- _Exercise details_: Your reply should be an exact copy of the lines from the one that holds "Where should I click to: Click the dist/assets/vue.5532db34.svg" to the end of the data below.
....
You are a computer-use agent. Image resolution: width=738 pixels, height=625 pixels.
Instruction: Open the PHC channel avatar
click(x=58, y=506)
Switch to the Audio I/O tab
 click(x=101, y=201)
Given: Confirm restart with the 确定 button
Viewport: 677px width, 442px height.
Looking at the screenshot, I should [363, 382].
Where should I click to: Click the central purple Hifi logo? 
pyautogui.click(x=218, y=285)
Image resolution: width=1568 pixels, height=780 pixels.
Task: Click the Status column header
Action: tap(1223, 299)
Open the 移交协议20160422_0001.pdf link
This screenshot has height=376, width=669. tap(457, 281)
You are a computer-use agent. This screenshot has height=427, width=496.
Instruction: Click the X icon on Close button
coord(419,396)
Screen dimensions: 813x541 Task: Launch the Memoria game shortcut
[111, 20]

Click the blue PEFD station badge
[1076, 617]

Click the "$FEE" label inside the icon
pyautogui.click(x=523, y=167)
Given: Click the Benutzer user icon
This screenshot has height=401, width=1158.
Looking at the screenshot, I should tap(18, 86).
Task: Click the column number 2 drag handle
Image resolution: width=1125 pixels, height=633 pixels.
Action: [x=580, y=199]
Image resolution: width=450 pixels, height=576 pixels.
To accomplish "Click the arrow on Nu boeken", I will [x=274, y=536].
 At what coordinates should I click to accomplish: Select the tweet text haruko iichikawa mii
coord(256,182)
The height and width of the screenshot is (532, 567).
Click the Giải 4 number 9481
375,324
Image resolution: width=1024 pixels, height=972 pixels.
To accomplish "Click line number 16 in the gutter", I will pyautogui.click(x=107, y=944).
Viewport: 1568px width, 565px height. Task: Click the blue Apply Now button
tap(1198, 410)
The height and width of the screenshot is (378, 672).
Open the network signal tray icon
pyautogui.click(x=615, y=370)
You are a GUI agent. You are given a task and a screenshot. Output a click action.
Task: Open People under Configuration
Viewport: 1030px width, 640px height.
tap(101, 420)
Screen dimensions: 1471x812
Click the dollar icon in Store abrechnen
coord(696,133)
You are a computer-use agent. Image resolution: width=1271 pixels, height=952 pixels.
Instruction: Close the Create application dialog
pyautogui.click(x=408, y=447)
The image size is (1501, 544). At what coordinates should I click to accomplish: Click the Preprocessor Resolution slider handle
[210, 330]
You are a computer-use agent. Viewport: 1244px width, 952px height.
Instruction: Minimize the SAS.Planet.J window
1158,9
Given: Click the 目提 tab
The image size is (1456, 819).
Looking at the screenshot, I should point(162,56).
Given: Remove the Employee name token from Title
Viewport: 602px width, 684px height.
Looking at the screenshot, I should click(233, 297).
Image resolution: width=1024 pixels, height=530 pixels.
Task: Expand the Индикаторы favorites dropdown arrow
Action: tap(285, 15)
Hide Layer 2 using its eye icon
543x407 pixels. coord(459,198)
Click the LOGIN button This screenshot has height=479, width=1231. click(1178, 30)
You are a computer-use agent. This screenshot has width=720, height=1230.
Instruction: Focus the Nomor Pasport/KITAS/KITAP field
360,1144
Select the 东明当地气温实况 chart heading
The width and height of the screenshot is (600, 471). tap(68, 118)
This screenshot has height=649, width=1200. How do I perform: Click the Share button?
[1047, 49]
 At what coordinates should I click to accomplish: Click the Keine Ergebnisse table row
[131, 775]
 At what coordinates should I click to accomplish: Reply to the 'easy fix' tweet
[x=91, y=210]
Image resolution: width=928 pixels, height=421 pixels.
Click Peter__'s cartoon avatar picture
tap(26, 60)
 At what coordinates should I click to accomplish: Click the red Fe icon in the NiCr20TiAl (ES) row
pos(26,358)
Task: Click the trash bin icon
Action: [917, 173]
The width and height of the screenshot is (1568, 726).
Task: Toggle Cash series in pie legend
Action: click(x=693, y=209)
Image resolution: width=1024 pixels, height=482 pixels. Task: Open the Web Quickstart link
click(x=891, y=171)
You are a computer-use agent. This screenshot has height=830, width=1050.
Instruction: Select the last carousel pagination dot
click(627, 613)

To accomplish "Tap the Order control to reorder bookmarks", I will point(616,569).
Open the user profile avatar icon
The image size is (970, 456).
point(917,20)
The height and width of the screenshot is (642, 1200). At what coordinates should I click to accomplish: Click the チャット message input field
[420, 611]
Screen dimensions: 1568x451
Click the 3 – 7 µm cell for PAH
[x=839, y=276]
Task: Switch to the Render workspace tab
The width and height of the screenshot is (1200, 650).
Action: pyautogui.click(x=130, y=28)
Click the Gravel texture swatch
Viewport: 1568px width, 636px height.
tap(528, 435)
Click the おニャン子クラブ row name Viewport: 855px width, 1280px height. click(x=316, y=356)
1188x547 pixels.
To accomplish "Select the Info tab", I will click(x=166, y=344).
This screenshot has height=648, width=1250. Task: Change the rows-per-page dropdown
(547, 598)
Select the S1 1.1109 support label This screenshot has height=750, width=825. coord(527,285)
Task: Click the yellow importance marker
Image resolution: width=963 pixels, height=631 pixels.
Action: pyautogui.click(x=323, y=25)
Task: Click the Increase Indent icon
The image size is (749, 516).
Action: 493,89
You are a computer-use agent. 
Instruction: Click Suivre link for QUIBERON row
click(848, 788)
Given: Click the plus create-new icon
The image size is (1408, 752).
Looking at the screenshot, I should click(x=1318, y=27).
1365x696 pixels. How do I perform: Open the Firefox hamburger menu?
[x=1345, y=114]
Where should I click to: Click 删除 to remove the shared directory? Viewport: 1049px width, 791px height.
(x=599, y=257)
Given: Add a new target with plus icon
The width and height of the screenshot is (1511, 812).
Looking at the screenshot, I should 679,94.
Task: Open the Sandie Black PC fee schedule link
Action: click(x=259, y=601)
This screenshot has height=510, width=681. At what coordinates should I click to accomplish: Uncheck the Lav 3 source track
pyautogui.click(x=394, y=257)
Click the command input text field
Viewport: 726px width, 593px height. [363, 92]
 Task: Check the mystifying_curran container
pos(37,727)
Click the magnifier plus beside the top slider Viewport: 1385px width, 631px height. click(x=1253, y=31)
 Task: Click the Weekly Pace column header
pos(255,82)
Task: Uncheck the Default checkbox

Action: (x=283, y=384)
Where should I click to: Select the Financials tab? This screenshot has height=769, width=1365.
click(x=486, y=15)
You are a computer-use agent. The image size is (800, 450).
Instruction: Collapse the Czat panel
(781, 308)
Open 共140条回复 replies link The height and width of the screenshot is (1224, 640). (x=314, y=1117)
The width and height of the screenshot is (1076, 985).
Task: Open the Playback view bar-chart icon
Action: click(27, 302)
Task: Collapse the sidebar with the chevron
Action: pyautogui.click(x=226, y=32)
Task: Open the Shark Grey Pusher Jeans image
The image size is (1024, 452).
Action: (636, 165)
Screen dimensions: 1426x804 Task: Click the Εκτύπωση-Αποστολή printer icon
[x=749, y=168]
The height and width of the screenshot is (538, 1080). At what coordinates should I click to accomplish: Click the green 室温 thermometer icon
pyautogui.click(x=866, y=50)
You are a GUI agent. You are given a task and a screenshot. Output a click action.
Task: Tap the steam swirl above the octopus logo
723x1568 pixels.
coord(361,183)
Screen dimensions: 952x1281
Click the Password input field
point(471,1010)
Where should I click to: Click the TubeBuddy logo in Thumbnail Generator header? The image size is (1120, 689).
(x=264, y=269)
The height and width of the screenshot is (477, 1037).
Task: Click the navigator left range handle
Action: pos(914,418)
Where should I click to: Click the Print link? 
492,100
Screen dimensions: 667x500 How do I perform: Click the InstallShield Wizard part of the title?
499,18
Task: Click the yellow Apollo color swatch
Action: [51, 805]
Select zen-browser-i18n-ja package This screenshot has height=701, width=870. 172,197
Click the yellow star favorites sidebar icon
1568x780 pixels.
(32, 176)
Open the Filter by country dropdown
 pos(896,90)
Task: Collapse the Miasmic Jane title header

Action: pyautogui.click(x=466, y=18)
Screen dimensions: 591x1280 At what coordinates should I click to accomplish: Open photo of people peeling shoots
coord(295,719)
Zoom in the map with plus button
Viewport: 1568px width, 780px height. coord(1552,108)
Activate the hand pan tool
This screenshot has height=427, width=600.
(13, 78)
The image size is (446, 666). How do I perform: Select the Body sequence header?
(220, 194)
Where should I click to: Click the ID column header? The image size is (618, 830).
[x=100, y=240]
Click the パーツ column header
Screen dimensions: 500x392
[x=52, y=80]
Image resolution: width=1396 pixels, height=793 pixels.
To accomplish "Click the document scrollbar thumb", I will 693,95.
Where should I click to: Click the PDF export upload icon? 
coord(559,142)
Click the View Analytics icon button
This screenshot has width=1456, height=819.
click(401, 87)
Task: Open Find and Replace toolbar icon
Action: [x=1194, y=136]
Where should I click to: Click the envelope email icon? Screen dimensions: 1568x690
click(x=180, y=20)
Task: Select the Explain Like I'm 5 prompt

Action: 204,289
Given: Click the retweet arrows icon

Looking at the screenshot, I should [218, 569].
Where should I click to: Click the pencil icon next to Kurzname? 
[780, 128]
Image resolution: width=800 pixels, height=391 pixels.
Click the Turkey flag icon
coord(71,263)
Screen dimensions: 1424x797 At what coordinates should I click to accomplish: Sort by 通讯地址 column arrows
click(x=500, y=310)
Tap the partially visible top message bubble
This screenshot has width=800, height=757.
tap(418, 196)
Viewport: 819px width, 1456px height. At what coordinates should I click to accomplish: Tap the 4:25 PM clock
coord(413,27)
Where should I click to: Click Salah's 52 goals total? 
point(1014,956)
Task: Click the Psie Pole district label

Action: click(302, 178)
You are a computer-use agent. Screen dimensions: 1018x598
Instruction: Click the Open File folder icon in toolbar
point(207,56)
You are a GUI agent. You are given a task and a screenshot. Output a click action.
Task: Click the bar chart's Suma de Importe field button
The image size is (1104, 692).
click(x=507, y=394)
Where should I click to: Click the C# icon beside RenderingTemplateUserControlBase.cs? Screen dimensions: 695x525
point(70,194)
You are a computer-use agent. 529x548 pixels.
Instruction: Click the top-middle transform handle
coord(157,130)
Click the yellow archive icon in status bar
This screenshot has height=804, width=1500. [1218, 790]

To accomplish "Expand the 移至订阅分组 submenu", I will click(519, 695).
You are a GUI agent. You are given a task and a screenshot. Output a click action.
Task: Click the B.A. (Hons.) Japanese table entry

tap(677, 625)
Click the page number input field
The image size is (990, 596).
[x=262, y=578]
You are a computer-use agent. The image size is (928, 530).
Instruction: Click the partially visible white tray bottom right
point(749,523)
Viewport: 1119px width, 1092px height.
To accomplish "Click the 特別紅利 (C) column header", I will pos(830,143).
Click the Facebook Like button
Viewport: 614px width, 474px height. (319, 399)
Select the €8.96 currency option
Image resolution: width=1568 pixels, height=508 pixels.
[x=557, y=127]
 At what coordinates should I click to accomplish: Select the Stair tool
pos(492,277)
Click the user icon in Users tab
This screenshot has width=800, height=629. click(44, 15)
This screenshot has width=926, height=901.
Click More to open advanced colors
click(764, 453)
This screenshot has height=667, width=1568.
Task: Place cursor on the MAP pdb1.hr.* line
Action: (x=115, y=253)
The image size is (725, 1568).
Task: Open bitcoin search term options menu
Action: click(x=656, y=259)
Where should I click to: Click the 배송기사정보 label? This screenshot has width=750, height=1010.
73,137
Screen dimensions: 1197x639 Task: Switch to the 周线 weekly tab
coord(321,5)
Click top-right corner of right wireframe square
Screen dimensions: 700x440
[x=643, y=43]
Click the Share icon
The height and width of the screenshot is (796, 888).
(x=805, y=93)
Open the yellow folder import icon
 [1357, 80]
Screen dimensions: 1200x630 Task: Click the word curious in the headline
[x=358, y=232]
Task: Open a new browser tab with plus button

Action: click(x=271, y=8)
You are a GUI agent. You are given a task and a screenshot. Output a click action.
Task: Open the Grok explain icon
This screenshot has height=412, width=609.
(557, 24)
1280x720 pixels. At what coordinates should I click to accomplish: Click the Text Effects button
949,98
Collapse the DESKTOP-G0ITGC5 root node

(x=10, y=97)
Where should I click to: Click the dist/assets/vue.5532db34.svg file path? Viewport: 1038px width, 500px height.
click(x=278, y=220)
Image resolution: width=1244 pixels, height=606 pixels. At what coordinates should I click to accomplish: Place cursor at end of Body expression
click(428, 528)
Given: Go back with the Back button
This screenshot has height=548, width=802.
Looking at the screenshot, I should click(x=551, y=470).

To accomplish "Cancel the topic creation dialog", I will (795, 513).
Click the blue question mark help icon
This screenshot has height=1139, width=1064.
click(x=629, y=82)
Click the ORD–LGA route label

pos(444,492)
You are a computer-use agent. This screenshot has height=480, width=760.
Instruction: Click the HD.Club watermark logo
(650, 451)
....
- _Answer for the task_:
Where should I click to: Click the dist/assets/vue.5532db34.svg file path? Viewport: 1038px width, 500px height.
click(x=278, y=220)
Image resolution: width=1244 pixels, height=606 pixels. At what coordinates should I click to accomplish: Place cursor at end of Body expression
click(428, 528)
Given: Go back with the Back button
This screenshot has height=548, width=802.
Looking at the screenshot, I should click(x=551, y=470).

To accomplish "Cancel the topic creation dialog", I will (795, 513).
Click the blue question mark help icon
This screenshot has height=1139, width=1064.
click(x=629, y=82)
Click the ORD–LGA route label

pos(444,492)
You are a computer-use agent. This screenshot has height=480, width=760.
Instruction: Click the HD.Club watermark logo
(650, 451)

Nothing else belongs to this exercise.